The boy got into fights in youth detention and showed little interest in youth justice’s many attempts to help him get his life back on track.

It was only weeks after he was last released from youth detention that he participated in the two robberies that would see him land in the adult jail. He was on several sets of bail at the time.

“He would be fine when he came home, but then he would go out and the police would come to the door again,” his brother said. “But I never thought he would do what he did at the end.

“I’m not sure how it’s going to work out for him in the end but for anyone who commits such crimes, that’s what they deserve, especially with his pattern of behaviour.”

The boy initially struggled to fit into Australian life but, after six months, he moved to a Catholic school that has specialised programs for Sudanese kids.

He did well for a while, particularly through sport. But in teenage years he began smoking cannabis and hanging out with older Sudanese boys.

The boy started taking ice regularly from October 2015. The boy told the court he took part in the robberies to clear a $20,000 ice debt but phone intercepts played in court heard him being offered four motel rooms and girls by a gang ringleader.

The presiding judge at his county court sentencing in April said his long criminal record and the violent nature of his most recent crime meant he had to stay in adult jail.

“I do not enjoy sentencing someone of your age to adult jail, but you have pushed it too far,” the judge said.

A former teacher at the boy’s school told The Weekend Australian he was surprised the youth had come off the rails: “He was an absolute leader … he had all those leadership qualities at a young age which certainly didn’t give us any indication things would go wrong down the track.’’

The boy became heavily involved with a local sports club that helped him further integrate but problems in Year 11 led to his downfall. “He became really disengaged at school, he really didn’t like school, and then he started getting into a lot of trouble with the law,” the teacher said.
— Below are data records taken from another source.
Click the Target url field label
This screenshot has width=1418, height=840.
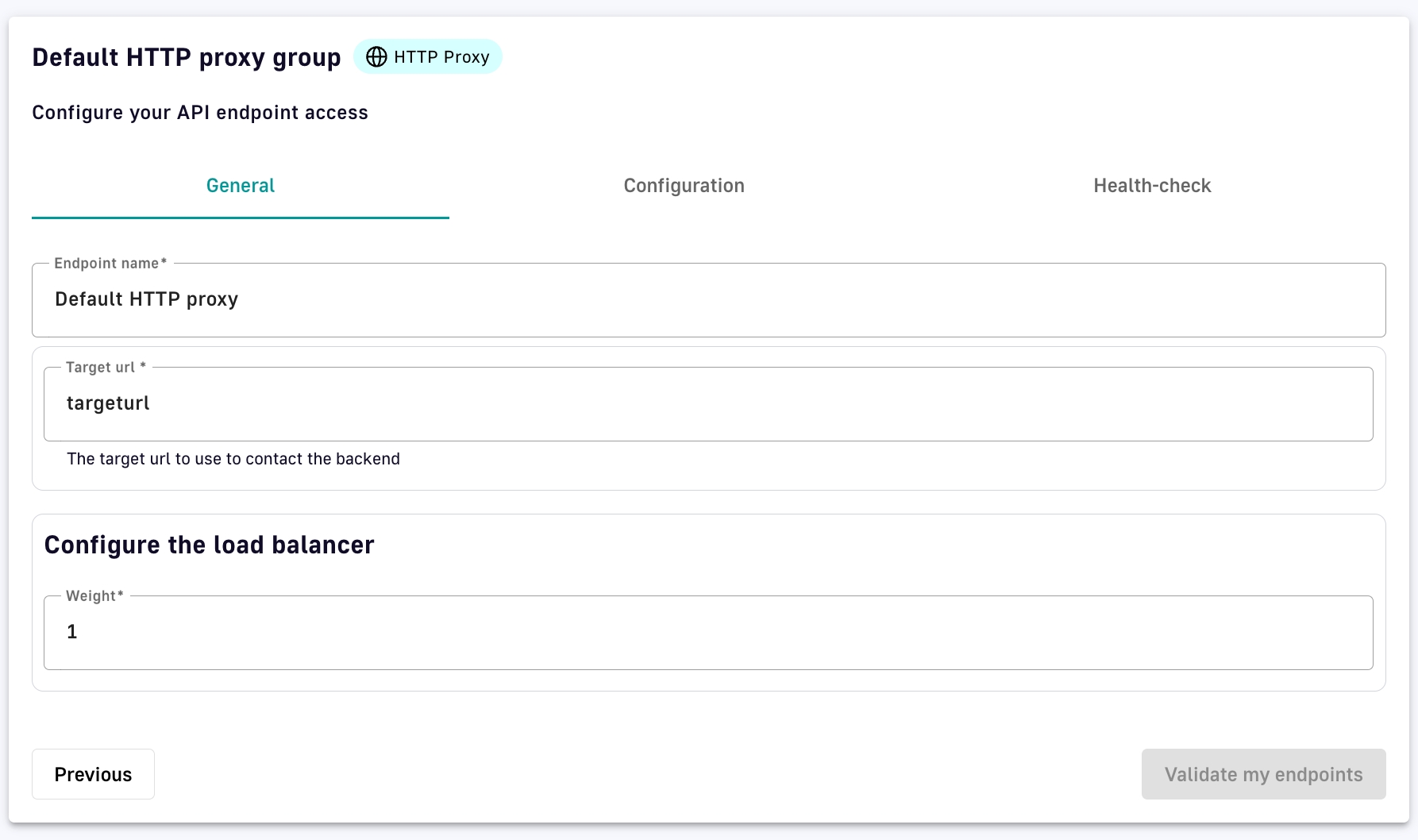click(x=105, y=367)
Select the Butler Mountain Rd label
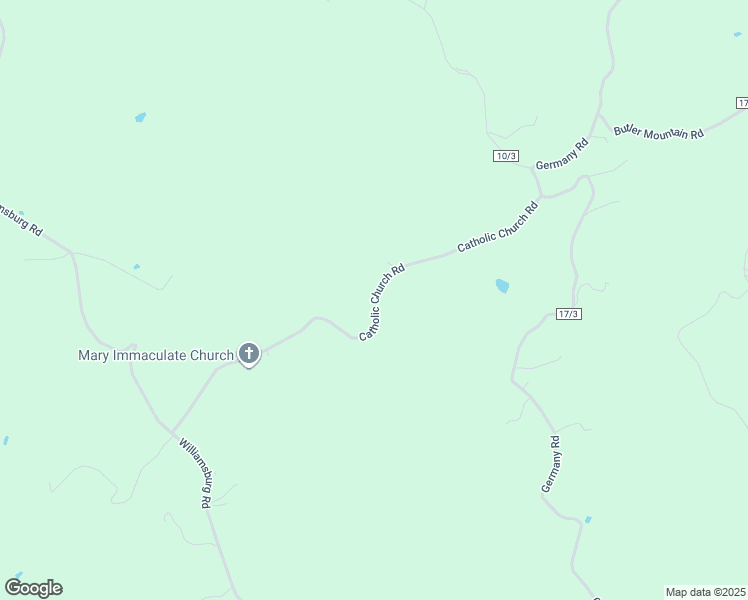748x600 pixels. [659, 132]

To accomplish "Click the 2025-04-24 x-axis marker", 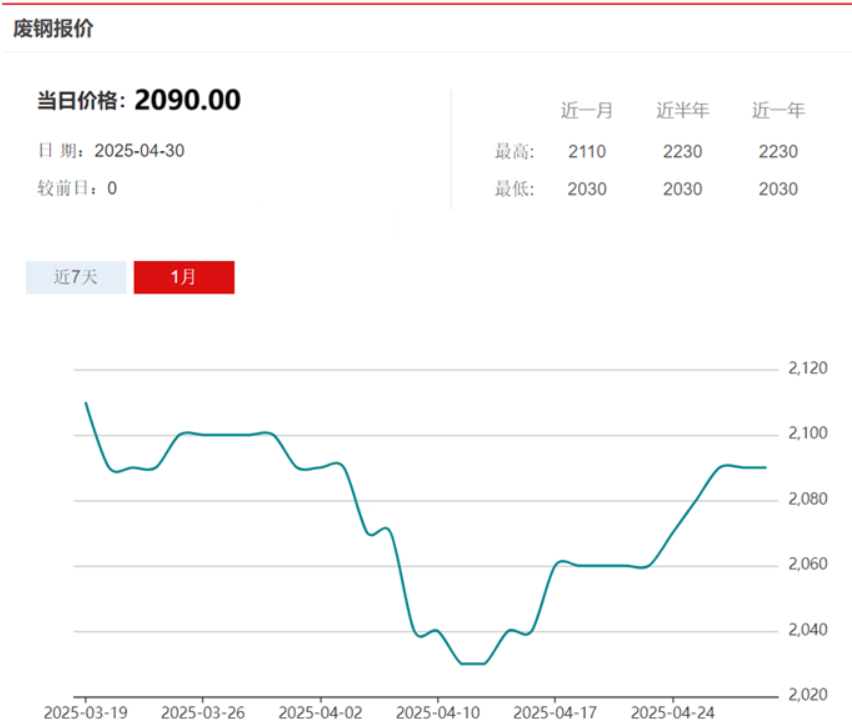I will (x=673, y=713).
A lot of South Sudanese children were visual learners and needed more support in Years 7 to 10. “If you haven’t got a job, you’re disengaged at school; you don’t have a sports club that can really support you with your issues … you’ve got nothing,” his brother said. “This is not just a South Sudanese community problem, it’s an Australian problem. We all need to put our heads together.”

The boy will be eligible for parole next year.

Catholic Church deacon George Piech Meat, a South Sudanese refugee himself, has set a rapid-response system once young offenders’ terms are up. “We put the young people immediately in contact with Catholic social services and the St Vincent de Paul society for housing and clothing. By getting in there fast and giving them the support they need, we have found these young people have ended up very well settled.”